■ **Exercise aim**:
Look through the lines below, find those with the word "sidebar", and copy them.

■ **Material provided**:
####################

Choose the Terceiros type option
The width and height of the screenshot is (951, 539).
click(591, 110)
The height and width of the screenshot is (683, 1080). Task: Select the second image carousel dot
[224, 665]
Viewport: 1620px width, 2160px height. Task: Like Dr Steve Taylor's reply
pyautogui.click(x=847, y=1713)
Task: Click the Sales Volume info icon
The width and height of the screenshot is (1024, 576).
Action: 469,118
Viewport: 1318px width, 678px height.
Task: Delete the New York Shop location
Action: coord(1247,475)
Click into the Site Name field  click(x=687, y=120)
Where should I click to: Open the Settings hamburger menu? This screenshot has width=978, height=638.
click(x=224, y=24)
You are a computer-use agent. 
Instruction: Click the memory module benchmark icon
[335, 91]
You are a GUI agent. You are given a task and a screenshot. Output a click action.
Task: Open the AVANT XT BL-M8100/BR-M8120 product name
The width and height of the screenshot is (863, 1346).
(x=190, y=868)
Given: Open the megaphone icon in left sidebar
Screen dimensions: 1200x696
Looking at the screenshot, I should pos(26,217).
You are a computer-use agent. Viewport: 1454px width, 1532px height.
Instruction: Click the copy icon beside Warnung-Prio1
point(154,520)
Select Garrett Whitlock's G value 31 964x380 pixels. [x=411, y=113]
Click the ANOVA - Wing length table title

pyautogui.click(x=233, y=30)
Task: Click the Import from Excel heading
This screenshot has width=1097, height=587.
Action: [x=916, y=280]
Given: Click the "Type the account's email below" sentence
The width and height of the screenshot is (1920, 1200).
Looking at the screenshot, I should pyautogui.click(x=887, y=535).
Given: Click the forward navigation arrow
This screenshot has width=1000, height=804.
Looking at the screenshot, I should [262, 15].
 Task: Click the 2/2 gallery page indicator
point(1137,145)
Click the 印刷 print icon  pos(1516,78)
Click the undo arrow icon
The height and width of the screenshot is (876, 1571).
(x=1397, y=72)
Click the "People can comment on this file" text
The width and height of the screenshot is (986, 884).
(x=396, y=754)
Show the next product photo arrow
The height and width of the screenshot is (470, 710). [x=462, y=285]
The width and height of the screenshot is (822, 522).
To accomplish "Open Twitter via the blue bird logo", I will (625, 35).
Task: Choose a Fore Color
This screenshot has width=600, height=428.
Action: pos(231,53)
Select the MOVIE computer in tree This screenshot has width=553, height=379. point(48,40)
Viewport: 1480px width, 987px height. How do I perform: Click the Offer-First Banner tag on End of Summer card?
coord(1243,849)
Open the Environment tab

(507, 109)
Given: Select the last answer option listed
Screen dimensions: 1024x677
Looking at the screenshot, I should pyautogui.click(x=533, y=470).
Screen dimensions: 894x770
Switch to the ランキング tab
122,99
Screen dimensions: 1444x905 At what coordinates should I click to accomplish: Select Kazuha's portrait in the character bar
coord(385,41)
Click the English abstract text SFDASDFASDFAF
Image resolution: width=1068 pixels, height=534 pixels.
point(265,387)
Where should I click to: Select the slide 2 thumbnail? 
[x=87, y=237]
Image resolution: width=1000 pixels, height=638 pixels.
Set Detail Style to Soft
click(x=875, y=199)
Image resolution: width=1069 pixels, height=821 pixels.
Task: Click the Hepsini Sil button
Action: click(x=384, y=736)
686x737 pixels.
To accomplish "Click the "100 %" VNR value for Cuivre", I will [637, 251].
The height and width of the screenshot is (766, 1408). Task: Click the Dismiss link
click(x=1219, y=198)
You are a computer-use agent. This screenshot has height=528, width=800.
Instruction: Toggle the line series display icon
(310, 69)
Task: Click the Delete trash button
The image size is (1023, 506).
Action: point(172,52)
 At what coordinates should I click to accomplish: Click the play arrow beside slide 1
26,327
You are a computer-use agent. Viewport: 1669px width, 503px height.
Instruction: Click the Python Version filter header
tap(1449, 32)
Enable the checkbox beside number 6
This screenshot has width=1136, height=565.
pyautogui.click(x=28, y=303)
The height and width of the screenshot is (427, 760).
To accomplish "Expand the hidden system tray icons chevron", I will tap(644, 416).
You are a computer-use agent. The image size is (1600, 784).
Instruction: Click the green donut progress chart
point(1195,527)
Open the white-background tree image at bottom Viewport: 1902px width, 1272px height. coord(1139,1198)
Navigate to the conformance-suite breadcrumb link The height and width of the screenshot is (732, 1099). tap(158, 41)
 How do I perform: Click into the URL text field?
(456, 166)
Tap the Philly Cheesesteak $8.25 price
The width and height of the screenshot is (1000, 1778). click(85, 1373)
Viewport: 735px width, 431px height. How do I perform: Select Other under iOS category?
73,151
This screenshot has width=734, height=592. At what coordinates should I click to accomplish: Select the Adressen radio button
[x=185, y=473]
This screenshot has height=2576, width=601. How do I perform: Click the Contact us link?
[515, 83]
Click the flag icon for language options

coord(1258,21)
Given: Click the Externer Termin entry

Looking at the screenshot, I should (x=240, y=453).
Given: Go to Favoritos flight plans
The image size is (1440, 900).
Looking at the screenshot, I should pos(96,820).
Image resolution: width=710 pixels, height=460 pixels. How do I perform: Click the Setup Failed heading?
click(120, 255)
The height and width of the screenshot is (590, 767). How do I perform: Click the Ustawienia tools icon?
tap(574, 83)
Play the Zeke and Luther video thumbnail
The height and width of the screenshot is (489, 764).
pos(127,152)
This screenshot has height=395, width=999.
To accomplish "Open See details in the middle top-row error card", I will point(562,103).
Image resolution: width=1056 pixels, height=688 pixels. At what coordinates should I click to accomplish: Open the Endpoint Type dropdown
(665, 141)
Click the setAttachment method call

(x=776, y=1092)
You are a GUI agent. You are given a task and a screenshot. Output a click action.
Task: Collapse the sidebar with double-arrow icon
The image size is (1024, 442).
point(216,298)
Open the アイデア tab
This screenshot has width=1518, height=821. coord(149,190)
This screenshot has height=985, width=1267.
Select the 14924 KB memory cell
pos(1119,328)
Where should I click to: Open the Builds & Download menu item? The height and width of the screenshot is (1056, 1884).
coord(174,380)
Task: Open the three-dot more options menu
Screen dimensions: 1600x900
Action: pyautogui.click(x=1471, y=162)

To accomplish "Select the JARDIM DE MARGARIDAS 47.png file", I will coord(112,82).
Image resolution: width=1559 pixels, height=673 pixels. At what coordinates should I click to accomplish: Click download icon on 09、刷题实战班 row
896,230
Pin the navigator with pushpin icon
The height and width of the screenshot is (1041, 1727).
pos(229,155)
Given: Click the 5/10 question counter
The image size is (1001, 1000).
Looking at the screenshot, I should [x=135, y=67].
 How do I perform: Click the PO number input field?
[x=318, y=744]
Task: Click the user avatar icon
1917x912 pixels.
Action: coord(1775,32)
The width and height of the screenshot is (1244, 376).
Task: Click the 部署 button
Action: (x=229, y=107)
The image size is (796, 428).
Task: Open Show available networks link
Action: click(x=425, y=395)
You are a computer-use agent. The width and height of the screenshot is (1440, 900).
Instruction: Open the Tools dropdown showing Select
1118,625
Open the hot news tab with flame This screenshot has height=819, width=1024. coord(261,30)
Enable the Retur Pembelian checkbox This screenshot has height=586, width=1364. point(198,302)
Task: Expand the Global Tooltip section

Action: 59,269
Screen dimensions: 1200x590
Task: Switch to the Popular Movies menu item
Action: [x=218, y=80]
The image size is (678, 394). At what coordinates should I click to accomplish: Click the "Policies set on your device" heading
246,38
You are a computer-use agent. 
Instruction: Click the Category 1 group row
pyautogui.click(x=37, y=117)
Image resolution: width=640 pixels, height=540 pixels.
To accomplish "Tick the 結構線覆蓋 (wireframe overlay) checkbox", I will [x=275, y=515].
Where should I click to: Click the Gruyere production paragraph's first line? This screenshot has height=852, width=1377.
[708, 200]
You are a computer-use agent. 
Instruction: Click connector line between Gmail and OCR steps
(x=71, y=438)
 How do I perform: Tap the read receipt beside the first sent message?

####################

■ **Answer**:
Given: Open the megaphone icon in left sidebar
Task: Collapse the sidebar with double-arrow icon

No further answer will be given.